◆ Instructions for the task
Reproduce the listing lines verbatim, beginning with the line that contains "Click Stomahesive checkmark" and ending after the line that contains "will (799, 82).".

◆ The records

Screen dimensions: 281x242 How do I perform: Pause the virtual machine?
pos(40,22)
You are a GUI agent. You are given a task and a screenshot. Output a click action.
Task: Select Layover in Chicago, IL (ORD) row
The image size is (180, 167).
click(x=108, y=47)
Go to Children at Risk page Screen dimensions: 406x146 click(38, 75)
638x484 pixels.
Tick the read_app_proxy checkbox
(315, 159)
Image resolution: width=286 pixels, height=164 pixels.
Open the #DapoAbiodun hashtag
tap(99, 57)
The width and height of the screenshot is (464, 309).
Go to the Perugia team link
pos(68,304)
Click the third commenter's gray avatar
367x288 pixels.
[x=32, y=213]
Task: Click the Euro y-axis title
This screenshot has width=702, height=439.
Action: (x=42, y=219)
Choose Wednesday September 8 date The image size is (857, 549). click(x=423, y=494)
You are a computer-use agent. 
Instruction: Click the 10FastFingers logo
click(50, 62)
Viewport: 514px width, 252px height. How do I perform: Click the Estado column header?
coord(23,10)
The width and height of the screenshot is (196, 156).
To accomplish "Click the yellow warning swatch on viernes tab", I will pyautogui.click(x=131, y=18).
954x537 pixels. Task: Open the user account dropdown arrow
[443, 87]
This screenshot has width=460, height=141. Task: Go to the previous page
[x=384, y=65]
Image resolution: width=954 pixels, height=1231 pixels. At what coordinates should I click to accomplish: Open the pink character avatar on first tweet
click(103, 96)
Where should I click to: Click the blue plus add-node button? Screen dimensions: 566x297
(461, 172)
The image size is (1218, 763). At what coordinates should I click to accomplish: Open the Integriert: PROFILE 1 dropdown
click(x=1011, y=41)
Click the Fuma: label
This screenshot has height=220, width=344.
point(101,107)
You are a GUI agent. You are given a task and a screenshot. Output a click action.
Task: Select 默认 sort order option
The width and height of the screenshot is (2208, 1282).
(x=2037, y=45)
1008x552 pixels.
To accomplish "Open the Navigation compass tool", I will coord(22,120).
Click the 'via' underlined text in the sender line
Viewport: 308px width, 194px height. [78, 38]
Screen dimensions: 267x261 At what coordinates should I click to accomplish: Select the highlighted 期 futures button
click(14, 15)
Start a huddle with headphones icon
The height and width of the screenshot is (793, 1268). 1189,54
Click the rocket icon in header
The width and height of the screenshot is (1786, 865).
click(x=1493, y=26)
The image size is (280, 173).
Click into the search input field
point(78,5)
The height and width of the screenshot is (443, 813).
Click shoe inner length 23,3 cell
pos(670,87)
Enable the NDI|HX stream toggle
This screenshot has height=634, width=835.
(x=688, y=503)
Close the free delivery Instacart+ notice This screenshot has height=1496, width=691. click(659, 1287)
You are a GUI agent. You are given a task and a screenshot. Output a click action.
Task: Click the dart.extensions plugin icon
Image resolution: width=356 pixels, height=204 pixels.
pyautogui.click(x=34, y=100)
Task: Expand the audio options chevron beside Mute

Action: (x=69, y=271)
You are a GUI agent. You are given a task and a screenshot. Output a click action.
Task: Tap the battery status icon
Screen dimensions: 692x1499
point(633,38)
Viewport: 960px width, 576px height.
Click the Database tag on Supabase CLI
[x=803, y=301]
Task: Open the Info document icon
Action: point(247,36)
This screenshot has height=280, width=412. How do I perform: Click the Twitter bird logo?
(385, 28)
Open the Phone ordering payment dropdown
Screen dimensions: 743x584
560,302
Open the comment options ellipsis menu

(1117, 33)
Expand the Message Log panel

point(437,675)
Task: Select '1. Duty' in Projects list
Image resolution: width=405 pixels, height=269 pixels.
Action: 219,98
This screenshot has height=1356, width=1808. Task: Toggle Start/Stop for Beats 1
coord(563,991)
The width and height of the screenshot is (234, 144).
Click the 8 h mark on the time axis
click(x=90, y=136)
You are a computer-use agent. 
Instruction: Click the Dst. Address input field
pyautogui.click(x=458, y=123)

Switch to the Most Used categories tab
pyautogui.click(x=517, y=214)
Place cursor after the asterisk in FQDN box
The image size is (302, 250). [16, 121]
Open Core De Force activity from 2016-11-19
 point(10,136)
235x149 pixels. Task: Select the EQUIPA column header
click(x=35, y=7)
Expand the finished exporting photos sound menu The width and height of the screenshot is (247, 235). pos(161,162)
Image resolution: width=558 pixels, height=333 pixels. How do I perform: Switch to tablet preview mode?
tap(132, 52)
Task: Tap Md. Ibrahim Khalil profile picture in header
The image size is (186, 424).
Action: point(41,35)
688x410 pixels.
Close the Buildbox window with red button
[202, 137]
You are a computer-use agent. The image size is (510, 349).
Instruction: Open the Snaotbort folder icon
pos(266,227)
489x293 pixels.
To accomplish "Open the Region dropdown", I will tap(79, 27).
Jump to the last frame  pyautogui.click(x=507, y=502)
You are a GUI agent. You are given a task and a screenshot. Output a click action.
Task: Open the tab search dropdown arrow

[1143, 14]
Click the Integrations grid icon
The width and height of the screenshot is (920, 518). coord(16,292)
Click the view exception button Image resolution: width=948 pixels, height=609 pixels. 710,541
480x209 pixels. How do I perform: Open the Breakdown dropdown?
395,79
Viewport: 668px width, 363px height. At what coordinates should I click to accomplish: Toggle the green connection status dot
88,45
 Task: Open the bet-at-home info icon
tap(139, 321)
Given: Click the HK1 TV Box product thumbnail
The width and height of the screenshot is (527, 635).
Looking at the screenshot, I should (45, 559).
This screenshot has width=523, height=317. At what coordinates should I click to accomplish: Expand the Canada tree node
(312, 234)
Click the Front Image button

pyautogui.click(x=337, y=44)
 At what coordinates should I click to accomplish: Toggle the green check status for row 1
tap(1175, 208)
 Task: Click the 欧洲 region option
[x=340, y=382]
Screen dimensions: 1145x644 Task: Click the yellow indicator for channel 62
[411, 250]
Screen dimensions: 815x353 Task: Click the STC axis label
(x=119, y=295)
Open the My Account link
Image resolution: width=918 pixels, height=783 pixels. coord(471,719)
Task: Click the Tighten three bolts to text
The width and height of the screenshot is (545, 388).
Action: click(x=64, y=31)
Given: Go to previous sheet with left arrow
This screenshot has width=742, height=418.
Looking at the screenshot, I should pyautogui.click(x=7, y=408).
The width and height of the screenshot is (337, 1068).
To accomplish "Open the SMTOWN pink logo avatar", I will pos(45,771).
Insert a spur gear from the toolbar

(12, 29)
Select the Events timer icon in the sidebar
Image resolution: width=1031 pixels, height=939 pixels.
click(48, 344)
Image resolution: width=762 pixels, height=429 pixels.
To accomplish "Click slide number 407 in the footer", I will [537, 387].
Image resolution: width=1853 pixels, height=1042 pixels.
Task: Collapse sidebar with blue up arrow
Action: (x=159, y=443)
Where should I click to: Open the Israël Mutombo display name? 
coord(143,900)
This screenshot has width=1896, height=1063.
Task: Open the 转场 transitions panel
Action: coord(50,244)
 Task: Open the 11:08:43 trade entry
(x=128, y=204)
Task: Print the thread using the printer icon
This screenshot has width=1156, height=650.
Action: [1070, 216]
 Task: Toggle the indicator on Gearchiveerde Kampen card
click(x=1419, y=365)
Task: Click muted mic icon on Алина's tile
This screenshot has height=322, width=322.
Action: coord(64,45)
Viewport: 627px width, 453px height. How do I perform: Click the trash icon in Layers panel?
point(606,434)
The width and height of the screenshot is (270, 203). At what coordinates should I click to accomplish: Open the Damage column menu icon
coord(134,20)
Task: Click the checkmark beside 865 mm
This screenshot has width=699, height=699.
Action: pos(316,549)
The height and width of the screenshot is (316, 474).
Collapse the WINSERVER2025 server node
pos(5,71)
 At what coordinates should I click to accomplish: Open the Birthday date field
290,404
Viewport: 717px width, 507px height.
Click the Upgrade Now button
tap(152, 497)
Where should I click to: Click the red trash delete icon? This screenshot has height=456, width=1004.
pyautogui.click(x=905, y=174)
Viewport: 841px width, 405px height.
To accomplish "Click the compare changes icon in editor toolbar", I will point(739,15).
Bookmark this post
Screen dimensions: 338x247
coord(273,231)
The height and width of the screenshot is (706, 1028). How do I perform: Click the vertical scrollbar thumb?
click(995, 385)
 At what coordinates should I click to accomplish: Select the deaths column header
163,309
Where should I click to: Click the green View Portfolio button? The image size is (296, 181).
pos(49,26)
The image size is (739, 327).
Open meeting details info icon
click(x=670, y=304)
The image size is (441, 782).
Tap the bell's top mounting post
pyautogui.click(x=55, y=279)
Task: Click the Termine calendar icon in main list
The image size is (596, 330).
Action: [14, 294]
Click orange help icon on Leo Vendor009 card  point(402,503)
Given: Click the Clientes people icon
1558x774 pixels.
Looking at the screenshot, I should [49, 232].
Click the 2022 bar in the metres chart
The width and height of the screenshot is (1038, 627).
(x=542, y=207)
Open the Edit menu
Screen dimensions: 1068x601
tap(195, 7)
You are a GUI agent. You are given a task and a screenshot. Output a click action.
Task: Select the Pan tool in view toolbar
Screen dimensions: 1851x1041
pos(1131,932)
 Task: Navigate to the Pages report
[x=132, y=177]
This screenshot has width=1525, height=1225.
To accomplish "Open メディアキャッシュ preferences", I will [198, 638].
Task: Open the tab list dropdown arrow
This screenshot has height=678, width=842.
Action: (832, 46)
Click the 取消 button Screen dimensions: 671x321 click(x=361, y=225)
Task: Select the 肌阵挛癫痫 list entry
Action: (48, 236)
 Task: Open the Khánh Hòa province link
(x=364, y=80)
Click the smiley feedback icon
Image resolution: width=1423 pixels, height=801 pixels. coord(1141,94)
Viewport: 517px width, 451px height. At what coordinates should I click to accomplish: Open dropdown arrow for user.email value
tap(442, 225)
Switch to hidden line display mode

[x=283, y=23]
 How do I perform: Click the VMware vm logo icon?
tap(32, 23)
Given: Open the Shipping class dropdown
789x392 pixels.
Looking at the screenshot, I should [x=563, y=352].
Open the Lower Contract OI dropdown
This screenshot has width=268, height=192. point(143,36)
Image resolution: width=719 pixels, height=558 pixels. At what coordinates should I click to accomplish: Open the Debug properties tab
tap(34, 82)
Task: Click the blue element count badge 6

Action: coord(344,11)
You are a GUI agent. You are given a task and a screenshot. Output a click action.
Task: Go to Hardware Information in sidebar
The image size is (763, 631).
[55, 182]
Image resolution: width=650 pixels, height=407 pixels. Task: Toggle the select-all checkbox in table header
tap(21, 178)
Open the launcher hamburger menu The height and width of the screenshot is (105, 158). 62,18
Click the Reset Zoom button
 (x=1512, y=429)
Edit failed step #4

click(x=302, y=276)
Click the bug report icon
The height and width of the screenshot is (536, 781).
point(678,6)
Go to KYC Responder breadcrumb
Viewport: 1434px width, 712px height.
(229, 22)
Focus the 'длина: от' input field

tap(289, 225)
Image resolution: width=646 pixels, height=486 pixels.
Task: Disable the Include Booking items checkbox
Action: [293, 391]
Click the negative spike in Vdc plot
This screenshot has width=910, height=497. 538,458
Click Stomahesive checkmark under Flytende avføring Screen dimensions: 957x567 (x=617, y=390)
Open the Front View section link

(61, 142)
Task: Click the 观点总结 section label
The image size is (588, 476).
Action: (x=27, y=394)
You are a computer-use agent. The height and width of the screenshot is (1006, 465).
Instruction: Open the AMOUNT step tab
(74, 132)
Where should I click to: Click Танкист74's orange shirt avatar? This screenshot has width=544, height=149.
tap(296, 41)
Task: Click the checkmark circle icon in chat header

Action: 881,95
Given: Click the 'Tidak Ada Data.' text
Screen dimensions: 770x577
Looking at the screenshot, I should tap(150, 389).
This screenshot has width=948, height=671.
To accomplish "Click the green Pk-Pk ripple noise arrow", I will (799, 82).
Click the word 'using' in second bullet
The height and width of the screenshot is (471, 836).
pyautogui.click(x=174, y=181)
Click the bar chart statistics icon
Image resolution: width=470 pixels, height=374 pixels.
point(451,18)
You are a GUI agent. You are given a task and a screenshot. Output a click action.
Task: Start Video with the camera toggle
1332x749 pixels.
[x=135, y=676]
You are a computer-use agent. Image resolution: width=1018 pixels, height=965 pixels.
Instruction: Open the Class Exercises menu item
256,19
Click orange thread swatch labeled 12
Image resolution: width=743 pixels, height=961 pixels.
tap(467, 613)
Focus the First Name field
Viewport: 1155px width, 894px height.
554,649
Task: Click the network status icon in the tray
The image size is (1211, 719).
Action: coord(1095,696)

◆ Response to this exercise
Click Stomahesive checkmark under Flytende avføring Screen dimensions: 957x567 (x=617, y=390)
Open the Front View section link

(61, 142)
Task: Click the 观点总结 section label
The image size is (588, 476).
Action: (x=27, y=394)
You are a computer-use agent. The height and width of the screenshot is (1006, 465).
Instruction: Open the AMOUNT step tab
(74, 132)
Where should I click to: Click Танкист74's orange shirt avatar? This screenshot has width=544, height=149.
tap(296, 41)
Task: Click the checkmark circle icon in chat header

Action: 881,95
Given: Click the 'Tidak Ada Data.' text
Screen dimensions: 770x577
Looking at the screenshot, I should tap(150, 389).
This screenshot has width=948, height=671.
To accomplish "Click the green Pk-Pk ripple noise arrow", I will (799, 82).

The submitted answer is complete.